[Element and text position data]
• • • • •
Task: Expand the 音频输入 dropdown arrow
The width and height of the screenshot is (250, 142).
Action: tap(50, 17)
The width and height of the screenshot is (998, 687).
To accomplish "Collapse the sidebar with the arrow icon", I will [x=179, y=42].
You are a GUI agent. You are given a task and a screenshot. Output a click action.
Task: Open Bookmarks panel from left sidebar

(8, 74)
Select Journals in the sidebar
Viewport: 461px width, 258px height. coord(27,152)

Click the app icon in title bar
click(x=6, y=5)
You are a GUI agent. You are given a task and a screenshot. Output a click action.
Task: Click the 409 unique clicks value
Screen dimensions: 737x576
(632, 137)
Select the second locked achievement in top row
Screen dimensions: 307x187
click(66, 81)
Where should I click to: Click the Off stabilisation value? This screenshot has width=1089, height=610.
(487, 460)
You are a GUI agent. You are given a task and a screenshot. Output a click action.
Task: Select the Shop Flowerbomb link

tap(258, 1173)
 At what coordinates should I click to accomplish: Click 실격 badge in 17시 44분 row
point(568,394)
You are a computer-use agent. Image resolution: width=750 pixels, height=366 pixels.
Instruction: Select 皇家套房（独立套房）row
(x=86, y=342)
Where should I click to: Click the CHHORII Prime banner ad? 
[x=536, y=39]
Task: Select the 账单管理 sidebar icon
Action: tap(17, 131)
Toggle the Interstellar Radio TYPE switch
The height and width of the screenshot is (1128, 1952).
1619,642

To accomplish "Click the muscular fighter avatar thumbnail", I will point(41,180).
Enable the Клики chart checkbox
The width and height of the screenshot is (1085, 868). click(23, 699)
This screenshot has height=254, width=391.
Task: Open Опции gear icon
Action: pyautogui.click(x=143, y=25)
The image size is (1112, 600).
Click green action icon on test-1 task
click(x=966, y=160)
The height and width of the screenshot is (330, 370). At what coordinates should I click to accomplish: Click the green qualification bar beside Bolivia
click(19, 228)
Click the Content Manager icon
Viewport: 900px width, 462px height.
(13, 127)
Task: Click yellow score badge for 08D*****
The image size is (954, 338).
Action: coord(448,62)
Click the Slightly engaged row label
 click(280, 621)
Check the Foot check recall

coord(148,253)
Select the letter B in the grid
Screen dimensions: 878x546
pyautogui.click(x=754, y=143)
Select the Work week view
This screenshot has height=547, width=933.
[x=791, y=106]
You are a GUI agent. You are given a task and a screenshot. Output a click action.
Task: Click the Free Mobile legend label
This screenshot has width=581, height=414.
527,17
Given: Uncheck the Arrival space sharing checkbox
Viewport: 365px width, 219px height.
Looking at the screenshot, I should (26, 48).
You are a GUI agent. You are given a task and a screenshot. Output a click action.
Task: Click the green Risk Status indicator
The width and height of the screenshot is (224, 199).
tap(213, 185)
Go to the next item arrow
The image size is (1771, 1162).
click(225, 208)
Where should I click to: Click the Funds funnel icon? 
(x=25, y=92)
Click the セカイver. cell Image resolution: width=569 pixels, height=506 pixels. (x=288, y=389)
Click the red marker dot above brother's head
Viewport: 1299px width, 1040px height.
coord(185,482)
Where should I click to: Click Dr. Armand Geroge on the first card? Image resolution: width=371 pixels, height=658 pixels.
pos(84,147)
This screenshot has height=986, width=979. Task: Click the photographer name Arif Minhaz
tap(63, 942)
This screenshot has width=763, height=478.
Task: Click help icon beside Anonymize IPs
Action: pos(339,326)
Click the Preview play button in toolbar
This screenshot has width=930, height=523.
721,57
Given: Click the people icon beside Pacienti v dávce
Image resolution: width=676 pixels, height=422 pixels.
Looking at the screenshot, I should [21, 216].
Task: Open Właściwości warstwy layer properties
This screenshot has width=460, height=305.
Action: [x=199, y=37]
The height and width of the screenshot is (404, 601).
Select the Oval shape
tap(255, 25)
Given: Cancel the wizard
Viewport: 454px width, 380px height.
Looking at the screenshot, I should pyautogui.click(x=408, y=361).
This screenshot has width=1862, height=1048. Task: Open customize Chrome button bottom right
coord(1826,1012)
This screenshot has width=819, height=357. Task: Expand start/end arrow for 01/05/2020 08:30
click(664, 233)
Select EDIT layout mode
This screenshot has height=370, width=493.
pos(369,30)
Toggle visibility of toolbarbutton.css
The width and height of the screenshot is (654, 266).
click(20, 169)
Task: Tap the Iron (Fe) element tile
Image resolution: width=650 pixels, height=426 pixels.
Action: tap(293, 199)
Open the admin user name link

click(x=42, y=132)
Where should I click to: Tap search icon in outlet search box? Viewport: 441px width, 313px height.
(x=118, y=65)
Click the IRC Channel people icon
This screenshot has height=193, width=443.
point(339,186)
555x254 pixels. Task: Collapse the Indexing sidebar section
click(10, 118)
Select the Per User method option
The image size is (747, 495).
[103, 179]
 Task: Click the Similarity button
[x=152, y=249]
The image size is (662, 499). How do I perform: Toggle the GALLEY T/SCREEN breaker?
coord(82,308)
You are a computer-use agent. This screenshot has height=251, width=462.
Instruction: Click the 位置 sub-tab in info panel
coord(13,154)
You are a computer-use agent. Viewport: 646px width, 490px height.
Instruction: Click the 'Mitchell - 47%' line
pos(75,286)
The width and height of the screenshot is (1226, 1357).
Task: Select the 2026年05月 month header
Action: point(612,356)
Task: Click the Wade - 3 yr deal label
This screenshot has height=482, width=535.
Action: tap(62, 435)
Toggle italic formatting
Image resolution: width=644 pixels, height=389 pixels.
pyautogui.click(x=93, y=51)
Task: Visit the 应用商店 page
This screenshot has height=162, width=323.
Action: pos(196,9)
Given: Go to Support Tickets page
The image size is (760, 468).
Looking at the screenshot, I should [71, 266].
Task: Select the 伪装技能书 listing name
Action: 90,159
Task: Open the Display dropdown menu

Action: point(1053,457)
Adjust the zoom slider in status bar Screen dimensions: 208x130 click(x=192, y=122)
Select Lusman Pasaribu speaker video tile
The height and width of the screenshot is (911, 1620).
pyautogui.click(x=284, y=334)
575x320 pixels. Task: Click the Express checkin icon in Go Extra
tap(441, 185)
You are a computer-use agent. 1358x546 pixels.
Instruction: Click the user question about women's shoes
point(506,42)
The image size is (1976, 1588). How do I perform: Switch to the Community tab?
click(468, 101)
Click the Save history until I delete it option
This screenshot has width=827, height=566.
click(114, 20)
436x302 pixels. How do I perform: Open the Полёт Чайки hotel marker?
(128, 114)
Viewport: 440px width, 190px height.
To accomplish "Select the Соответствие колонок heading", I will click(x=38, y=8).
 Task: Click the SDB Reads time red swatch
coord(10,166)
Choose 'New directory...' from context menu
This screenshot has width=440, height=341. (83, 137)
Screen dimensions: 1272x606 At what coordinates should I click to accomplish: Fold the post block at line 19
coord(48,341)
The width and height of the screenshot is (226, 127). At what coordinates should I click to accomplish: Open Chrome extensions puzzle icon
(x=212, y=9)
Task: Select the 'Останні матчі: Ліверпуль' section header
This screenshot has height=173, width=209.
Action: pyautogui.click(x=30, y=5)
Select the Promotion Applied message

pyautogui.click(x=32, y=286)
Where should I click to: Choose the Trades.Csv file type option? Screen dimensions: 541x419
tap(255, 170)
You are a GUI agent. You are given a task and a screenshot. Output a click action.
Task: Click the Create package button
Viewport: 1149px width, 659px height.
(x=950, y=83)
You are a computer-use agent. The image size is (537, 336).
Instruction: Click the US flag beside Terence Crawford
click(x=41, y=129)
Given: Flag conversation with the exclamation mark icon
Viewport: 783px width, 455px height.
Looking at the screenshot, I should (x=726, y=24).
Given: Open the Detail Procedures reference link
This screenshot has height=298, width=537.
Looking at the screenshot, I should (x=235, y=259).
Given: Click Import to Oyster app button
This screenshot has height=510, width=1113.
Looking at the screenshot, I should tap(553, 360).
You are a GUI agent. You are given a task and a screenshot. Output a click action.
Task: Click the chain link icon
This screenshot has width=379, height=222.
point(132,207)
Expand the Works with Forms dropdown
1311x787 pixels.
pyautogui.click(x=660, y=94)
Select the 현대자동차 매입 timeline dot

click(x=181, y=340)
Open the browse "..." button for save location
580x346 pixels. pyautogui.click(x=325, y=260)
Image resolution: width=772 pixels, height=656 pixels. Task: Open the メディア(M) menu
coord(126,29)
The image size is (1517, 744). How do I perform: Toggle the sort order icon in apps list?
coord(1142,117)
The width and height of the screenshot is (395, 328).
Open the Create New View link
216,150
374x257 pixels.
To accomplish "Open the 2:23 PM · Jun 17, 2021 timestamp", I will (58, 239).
• • • • •
▶ [Direction] Print the items word for word, from the line that contains "Choose 'New directory...' from context menu" through the line that contains "Looking at the screenshot, I should (x=726, y=24).".

▶ [Finished exercise]
Choose 'New directory...' from context menu
This screenshot has width=440, height=341. (83, 137)
Screen dimensions: 1272x606 At what coordinates should I click to accomplish: Fold the post block at line 19
coord(48,341)
The width and height of the screenshot is (226, 127). At what coordinates should I click to accomplish: Open Chrome extensions puzzle icon
(x=212, y=9)
Task: Select the 'Останні матчі: Ліверпуль' section header
This screenshot has height=173, width=209.
Action: pyautogui.click(x=30, y=5)
Select the Promotion Applied message

pyautogui.click(x=32, y=286)
Where should I click to: Choose the Trades.Csv file type option? Screen dimensions: 541x419
tap(255, 170)
You are a GUI agent. You are given a task and a screenshot. Output a click action.
Task: Click the Create package button
Viewport: 1149px width, 659px height.
(x=950, y=83)
You are a computer-use agent. The image size is (537, 336).
Instruction: Click the US flag beside Terence Crawford
click(x=41, y=129)
Given: Flag conversation with the exclamation mark icon
Viewport: 783px width, 455px height.
Looking at the screenshot, I should (x=726, y=24).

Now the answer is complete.